よく、彼女を僕に下さいとか、結婚を認めて下さいとか言うと、必ず相手の両親に反対されるのが普通だけど、俺達は付き合いが長いという事と付き合い始めに会った時から思いのほか、気に入られて、反対する立場の麻里の両親は一人娘なのに関わらず、麻里を一生大切にしてやってくれとまで言ってくる。
確かに反対されない分、楽だけど結婚はそれなりに大変だと思っているし、逆にいつも麻里の両親に結婚の話しをされると、結婚をしにくくなるのも事実だ。
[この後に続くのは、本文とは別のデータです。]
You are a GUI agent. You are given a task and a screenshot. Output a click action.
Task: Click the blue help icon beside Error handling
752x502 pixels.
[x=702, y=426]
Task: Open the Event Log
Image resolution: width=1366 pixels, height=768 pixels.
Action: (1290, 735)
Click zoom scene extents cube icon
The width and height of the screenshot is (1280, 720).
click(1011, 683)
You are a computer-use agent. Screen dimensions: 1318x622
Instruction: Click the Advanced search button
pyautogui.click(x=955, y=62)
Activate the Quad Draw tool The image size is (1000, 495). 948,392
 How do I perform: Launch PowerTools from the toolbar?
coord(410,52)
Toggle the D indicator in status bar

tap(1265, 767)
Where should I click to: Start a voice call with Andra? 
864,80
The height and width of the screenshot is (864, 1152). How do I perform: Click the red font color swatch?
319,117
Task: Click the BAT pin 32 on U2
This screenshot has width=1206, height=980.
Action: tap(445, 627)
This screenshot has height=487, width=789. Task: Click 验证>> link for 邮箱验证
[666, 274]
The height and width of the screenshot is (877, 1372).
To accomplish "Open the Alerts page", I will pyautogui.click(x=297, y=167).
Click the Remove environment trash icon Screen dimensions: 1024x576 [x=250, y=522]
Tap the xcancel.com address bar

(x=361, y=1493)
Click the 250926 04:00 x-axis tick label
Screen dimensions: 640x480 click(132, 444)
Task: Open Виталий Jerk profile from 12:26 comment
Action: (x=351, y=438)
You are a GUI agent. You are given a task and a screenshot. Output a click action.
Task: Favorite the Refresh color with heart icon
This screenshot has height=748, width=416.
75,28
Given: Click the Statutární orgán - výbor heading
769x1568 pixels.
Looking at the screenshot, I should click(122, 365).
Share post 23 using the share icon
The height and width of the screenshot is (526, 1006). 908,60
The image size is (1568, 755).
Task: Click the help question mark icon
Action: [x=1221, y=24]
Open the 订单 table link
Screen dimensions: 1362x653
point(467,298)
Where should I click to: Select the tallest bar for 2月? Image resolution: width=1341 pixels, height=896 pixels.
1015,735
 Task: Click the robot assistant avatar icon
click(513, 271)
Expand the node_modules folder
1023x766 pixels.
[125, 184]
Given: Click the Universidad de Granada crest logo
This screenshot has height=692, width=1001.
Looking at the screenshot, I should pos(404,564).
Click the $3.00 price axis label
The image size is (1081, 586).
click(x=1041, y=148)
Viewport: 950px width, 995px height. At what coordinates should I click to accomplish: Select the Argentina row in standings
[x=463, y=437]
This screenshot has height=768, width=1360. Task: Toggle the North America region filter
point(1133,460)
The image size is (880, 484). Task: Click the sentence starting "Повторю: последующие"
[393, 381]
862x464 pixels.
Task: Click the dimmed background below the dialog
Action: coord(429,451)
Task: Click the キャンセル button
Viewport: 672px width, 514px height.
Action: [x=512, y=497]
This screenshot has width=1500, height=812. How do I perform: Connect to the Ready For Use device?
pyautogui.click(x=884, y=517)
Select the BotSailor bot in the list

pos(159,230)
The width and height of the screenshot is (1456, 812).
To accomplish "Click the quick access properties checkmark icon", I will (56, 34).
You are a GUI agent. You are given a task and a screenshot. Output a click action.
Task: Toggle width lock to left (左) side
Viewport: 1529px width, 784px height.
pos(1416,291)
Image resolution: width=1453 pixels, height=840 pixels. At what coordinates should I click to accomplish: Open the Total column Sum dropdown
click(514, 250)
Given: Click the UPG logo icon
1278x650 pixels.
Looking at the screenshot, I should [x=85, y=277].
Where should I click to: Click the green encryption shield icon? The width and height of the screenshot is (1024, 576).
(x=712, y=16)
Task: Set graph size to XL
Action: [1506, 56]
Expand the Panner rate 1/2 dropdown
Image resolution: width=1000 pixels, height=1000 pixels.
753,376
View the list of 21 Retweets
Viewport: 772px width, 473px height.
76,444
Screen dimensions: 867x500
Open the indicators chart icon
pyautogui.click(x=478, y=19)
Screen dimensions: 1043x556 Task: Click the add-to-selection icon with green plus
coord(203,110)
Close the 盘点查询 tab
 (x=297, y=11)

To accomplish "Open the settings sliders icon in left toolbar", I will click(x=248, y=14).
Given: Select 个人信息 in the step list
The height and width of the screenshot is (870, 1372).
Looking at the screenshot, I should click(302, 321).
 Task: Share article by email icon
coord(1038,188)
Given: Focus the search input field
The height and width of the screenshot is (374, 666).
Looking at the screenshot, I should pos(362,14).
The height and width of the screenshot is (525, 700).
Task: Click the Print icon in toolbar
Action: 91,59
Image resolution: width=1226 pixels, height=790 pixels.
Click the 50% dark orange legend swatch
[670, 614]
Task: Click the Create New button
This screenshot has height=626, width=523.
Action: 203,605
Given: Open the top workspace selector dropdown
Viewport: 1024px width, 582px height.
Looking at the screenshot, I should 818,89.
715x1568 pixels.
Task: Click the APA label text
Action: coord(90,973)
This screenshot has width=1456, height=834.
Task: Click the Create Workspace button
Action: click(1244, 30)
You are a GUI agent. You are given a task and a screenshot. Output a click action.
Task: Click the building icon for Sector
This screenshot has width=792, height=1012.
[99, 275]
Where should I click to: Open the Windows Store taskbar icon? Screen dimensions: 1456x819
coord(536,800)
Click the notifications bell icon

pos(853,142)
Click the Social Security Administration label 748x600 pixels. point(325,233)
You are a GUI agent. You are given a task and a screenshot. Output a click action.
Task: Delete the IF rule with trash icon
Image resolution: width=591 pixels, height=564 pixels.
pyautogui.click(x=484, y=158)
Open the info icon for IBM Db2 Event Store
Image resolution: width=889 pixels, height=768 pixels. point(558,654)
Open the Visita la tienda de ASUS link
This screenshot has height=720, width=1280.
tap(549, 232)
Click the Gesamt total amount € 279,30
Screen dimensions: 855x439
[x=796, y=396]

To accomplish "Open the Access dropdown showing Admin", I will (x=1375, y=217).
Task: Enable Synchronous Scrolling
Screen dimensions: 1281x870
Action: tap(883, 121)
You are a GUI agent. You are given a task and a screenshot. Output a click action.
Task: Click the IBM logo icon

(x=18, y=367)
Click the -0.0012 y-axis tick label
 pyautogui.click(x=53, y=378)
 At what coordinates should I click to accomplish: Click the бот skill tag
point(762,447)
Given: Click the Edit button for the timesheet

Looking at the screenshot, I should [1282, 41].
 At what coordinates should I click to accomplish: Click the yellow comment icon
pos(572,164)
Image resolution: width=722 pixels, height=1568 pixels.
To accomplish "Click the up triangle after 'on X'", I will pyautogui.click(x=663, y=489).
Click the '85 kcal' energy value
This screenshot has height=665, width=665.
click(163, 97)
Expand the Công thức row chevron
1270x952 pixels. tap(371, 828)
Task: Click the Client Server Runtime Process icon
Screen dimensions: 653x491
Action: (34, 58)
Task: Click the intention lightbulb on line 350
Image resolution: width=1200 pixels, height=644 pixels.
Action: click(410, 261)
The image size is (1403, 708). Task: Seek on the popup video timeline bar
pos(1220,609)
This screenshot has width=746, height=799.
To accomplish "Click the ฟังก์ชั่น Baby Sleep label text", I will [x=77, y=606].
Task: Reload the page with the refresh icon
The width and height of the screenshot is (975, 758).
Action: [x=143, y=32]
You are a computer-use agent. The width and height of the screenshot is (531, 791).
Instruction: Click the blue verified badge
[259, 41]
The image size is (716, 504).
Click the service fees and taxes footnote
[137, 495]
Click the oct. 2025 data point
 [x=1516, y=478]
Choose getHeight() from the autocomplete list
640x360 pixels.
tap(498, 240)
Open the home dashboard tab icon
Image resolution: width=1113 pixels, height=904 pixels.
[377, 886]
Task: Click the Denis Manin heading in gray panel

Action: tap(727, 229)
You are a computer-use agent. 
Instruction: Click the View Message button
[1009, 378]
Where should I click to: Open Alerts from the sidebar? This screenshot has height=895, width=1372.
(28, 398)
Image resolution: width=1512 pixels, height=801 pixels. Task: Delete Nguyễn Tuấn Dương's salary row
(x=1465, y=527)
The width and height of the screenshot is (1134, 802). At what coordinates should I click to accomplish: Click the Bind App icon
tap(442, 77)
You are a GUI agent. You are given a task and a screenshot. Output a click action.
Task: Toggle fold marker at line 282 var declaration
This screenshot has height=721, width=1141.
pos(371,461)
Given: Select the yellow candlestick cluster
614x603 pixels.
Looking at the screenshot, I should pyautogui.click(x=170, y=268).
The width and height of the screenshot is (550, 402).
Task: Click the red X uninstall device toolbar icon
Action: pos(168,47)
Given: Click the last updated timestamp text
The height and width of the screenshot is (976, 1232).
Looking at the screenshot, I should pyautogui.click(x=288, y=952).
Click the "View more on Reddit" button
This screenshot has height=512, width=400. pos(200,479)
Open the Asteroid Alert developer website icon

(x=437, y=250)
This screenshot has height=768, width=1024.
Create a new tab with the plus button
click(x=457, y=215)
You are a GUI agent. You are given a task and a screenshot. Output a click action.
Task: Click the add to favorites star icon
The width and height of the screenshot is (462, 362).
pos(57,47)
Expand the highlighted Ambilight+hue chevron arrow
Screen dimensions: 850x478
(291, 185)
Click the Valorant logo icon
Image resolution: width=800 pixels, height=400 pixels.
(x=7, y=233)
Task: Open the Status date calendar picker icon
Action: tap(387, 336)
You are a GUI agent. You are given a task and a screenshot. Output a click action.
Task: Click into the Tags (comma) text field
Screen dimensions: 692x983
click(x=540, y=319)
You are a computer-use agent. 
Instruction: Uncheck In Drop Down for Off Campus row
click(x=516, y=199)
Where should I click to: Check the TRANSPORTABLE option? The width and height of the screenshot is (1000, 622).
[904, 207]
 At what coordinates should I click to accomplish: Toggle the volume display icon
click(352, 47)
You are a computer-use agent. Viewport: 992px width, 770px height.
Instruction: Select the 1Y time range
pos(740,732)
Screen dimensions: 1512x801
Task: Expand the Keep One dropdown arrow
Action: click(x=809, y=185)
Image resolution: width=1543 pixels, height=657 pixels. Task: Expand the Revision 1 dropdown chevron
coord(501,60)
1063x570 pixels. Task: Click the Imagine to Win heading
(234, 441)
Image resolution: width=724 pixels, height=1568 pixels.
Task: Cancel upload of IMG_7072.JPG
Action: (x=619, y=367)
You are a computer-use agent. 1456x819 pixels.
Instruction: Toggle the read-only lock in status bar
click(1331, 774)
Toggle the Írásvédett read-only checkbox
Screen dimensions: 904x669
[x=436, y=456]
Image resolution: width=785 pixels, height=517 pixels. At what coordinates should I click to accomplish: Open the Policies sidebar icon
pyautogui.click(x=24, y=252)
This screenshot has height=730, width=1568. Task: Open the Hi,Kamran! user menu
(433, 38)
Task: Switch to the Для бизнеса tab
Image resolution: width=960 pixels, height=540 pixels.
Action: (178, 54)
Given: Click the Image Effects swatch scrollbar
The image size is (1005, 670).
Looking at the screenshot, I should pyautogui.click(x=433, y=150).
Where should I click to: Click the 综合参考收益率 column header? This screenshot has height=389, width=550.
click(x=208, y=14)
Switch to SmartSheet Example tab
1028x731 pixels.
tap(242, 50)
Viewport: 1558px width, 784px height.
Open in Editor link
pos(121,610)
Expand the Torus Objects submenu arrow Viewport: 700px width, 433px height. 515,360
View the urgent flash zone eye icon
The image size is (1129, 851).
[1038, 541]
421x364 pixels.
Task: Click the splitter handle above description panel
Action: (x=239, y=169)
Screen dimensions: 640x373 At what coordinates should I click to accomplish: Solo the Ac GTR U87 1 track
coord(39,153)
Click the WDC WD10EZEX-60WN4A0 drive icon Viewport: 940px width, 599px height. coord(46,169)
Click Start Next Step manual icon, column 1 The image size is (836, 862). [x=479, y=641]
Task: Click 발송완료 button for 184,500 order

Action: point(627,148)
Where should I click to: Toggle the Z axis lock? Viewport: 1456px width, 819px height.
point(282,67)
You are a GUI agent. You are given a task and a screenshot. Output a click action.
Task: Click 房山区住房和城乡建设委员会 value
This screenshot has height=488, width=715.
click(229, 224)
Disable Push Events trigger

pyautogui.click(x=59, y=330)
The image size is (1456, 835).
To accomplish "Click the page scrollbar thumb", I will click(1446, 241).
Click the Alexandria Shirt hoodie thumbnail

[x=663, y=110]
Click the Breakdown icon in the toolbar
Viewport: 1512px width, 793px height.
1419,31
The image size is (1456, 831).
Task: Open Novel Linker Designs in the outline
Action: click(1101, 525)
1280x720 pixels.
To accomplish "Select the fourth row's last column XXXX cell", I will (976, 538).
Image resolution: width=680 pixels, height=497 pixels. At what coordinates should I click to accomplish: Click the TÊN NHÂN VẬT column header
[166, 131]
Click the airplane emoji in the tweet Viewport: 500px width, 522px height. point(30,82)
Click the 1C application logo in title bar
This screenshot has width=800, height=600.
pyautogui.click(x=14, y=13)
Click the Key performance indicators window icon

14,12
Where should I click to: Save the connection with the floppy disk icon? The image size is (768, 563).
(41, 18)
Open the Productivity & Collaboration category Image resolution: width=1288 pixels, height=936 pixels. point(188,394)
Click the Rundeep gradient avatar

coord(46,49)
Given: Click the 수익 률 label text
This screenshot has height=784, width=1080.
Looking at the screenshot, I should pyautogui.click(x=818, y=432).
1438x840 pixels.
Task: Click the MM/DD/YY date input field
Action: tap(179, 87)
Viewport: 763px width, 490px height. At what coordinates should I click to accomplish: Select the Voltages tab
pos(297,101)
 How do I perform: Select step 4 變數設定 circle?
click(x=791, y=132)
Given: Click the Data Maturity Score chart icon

そのせいか、行く度に俺は何となく、話しを避けてしまっていた。
気軽に話せるが、だからといって緊張しない訳でもない。
ゆくゆくは結婚の挨拶をしなきゃいけない相手だから、多少の緊張はする。
そのぐらいの緊張をしていた方がいいのかも知れない。
さすがに軽々しくは出来ないし。
そう思いながらも、麻里の両親と会う事に少し楽しみな自分もいる。
「親の話しはこれで終わりとして。
今日、出掛けるのやめる?調子悪いんだったら、無理しなくていいよ」
そうだ。今日は麻里が買い物に行きたいから連れてってと言っていた。
「ん?そんなにめちゃめちゃ悪い訳じゃないし、平気だよ。
買い物行きたいって言ってたよね?」
「うん!実は武蔵村山にあるショッピングモールに連れてって欲しいなぁ~って。
友達は遠いって言うし、一人で行ってもつまんないし、それに透吾の車でドライブがてら行った方が楽しいなって思って」
「そうなんだって、何気にいいように俺は使われてない?」
「うっ!痛いトコをついてきたね。でも、透吾と行きたいとは思ってたよ。友達と行ってても、透吾を連れて行って、一緒に買い物したいって思ってたし」
「そういう考えなら許す。まぁ~、俺も行った事なかったしね。